My first and foremost concern is not getting emotionally attached to this girl to the extent where it's grows beyond my control, where I slip into 'oneitis', where my inner chump takes me over. There are two ways to take care of this:

1. Spin more plates.
2. Create distance through my interactions with her.

My consciense is bugging me about this, since I feel this girl doesn't deserve to be treated like that. She's not one of those modern, emancipated, arrogant, self entitled, stuck up bytches who do deserve to be treated like that. With those cvnts, it'd be a lot easier for me to treat them like that, but with her I feel bad about doing so.

At the same time, I think I recognize the psychological mechanism at work here. When a guy says he feels guilty about cheating on a woman, breaking up with her or whatever...basically saying he doesn't want to hurt her, it's mostly just a case of psychological projection: he doesn't want to get hurt himself. Many of us have an inner desire for being exclusive with a girl, an inner desire for 'oneitis', really. When you're involved with a girl, you don't like the idea of her being fukked by other guys or being emotionally involved with other guys. You want her to be exclusively yours, it's sort of an instinctive inner desire. You also inctinctively feel that you're ruining your chances at this if you don't give her the same thing. How can you expect her to be exclusive to you when you're not being exclusive to her?

In many cases, it's this inner thought that's subconsciously at play when a guy says he doesn't wanna hurt her. It's often just an expression of his subconscious fear to throw away his chances at her being exclusive to him. He says he doesn't want to hurt her, but at the same time this is just a way to camouflage the fact that he doesn't wanna hurt himself.

I guess this mechanism is at work in my current situation as well. I like what we're having together and part of me is afraid to give up on it. You know, I haven't been like this with a woman for a long time... I haven't allowed myself to really connect to a woman for a long time... I can do so in a relatively safe way with her. That's why she's good for me, Victory Unlimited...she allows me to connect to my own emotions, it's a "healing" experience for me to allow myself to be really intimate with another person. Note: this does not mean I'm allowing myself to become a total chump with her! :nono: (but at the same time, I must admit that though all of it, there's a certain fear at play that this might happen after all...)

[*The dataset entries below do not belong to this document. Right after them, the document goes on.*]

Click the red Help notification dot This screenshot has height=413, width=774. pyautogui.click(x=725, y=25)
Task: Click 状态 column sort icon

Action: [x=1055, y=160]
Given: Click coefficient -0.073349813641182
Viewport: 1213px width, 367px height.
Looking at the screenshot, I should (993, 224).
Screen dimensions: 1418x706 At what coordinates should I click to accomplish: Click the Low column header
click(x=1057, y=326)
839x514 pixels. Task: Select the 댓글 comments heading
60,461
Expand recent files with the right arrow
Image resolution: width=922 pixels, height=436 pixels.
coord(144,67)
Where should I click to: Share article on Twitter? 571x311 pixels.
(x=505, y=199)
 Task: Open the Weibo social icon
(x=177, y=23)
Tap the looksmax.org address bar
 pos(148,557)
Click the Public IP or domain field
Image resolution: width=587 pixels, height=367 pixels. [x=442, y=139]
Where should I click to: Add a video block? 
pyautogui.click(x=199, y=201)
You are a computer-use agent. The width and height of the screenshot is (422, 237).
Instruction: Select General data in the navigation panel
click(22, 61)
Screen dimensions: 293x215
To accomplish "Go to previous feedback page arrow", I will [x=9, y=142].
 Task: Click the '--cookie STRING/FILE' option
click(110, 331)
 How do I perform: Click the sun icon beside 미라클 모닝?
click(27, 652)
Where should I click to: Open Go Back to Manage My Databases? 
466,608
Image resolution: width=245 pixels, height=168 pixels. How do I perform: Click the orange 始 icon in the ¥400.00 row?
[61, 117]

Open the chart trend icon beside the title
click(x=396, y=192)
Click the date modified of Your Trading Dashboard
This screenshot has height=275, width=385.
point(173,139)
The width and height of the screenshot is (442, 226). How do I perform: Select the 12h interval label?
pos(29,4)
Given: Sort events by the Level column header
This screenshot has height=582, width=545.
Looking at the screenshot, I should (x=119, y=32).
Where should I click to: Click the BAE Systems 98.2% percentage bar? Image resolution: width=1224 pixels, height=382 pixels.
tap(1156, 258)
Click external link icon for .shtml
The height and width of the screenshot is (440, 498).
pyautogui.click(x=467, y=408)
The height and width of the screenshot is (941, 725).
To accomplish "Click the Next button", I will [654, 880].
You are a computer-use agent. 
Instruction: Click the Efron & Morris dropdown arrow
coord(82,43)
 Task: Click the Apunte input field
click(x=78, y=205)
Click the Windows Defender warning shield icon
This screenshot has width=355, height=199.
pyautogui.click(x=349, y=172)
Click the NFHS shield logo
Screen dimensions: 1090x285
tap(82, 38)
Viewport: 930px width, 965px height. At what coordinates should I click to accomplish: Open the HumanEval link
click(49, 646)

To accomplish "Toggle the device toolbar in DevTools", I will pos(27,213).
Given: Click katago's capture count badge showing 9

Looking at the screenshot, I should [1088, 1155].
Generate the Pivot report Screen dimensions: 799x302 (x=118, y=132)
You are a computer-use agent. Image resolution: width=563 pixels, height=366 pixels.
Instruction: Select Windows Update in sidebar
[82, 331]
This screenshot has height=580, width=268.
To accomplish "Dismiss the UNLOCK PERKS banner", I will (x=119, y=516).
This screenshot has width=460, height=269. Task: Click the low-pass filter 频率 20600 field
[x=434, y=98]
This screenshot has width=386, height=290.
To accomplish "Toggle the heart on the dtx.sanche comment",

So back to my concern of not getting too emotionally attached to her and the two possible solutions (Spin more plates, create distance through my interactions with her): My conscience initially gets in the way of those solutions, but I think I just refuted that. It's not really guilt towards her that's paralyzing me, it's what's lies underneath that projection. The fear of losing something good...the fear of losing a chance at what my chump instinct perceives as important: exlusivity from a girl.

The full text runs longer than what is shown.